### TASK MATERIAL
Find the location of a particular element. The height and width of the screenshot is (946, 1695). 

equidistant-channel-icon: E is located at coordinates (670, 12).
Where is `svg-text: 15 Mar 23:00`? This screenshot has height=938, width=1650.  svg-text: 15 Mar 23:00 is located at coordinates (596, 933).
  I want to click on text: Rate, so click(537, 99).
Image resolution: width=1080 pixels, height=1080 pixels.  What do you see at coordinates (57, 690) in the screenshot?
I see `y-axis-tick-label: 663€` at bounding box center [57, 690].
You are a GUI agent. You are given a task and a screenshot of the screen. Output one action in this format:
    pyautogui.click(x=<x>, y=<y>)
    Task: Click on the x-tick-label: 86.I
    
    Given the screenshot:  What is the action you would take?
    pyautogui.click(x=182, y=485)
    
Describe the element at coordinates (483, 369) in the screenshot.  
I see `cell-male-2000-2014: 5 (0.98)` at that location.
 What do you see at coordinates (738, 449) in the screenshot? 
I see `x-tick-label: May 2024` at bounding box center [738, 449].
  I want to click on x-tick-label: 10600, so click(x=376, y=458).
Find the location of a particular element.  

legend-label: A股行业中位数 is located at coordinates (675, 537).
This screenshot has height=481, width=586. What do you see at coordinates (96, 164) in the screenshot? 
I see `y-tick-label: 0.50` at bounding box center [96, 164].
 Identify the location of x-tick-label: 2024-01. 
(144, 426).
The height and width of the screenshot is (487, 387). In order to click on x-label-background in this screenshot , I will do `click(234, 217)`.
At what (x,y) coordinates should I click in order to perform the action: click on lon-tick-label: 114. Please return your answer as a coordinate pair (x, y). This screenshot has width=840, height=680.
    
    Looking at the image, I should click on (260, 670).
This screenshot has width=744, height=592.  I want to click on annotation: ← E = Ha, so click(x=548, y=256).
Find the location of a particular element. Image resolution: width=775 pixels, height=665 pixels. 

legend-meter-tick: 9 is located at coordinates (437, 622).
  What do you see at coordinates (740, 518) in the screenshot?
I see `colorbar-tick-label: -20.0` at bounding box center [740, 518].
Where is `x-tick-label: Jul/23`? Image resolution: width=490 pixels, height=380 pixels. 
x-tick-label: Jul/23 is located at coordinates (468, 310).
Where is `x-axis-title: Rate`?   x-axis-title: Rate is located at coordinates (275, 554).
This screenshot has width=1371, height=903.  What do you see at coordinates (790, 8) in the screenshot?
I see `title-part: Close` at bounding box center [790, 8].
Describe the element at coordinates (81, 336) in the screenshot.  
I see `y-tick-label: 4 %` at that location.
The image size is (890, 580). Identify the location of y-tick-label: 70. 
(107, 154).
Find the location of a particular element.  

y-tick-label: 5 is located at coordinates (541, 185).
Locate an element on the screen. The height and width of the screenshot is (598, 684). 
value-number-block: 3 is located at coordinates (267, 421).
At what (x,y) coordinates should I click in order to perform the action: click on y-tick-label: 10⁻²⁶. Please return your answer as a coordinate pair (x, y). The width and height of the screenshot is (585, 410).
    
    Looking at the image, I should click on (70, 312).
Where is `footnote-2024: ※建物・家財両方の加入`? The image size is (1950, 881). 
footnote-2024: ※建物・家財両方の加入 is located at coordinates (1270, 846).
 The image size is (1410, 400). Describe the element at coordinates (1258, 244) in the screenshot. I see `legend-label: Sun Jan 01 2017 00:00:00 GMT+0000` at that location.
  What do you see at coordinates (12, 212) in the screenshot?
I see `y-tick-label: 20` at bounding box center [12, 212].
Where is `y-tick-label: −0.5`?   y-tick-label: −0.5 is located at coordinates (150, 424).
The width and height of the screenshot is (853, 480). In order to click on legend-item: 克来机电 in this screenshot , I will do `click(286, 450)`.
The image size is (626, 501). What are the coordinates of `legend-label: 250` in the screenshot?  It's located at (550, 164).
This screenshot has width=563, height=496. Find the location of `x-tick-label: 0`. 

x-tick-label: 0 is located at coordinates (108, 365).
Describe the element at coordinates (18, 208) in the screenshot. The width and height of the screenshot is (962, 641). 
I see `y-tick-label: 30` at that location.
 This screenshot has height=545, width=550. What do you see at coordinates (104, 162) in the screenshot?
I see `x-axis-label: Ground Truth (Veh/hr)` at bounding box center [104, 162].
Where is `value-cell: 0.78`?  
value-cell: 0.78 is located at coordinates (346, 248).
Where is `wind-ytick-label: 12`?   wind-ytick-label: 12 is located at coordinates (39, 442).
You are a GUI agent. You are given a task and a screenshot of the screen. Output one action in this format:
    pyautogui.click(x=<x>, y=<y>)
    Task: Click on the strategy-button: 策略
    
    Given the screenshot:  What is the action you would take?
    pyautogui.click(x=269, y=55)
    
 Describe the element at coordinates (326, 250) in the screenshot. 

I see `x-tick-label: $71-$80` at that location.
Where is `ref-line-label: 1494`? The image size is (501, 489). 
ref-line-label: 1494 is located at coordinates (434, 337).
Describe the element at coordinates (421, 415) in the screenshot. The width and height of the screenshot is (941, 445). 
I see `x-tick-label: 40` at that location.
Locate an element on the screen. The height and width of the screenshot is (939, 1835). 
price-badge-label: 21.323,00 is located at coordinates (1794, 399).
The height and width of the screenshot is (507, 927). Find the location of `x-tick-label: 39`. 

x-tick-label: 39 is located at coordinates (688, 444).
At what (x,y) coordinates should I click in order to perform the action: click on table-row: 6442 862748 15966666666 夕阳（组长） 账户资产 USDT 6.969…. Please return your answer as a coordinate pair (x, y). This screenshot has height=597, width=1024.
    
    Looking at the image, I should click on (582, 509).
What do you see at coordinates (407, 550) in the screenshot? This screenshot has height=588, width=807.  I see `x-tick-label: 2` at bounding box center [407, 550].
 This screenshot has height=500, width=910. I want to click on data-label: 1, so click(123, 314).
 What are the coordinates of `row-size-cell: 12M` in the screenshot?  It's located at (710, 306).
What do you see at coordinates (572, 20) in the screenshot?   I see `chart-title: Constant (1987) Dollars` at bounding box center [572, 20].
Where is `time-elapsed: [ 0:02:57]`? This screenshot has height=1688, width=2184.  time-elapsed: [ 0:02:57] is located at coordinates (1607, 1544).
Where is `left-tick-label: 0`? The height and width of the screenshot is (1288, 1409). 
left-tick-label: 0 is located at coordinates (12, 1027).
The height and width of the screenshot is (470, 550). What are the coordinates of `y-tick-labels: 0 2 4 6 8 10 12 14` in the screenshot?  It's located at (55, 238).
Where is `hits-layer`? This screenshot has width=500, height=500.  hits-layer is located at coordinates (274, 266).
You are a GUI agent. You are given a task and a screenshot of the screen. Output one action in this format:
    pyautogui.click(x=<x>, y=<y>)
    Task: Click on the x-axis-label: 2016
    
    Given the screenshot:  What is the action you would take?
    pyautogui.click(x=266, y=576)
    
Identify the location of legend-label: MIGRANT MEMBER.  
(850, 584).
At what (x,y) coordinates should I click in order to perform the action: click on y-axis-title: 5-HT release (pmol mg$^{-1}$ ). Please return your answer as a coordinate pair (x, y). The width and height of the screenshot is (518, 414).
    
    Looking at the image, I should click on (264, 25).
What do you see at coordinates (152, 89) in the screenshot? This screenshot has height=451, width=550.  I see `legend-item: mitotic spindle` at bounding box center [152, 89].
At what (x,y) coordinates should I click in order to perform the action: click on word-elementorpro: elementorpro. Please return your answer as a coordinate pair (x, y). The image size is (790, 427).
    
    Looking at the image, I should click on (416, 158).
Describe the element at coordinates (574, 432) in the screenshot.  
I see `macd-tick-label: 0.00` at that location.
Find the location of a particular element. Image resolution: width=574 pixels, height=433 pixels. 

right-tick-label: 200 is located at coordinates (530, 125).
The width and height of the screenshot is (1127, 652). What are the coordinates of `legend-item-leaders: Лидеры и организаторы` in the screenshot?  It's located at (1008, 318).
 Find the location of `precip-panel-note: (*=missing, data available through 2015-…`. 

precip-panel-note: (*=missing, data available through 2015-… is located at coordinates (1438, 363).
######
▶ BRIEF
Turn the entries above into a numbered list, starting at the first line of the entries and ending at the line that contains "center [96, 164].". Leave out any blank lines.

▶ RESULT
1. Find the location of a particular element. The height and width of the screenshot is (946, 1695). 
2. equidistant-channel-icon: E is located at coordinates (670, 12).
3. Where is `svg-text: 15 Mar 23:00`? This screenshot has height=938, width=1650.  svg-text: 15 Mar 23:00 is located at coordinates (596, 933).
4.   I want to click on text: Rate, so click(537, 99).
5. Image resolution: width=1080 pixels, height=1080 pixels.  What do you see at coordinates (57, 690) in the screenshot?
6. I see `y-axis-tick-label: 663€` at bounding box center [57, 690].
7. You are a GUI agent. You are given a task and a screenshot of the screen. Output one action in this format:
8.     pyautogui.click(x=<x>, y=<y>)
9.     Task: Click on the x-tick-label: 86.I
10.     Given the screenshot:  What is the action you would take?
11.     pyautogui.click(x=182, y=485)
12. Describe the element at coordinates (483, 369) in the screenshot.  
13. I see `cell-male-2000-2014: 5 (0.98)` at that location.
14.  What do you see at coordinates (738, 449) in the screenshot? 
15. I see `x-tick-label: May 2024` at bounding box center [738, 449].
16.   I want to click on x-tick-label: 10600, so click(x=376, y=458).
17. Find the location of a particular element.  
18. legend-label: A股行业中位数 is located at coordinates (675, 537).
19. This screenshot has height=481, width=586. What do you see at coordinates (96, 164) in the screenshot? 
20. I see `y-tick-label: 0.50` at bounding box center [96, 164].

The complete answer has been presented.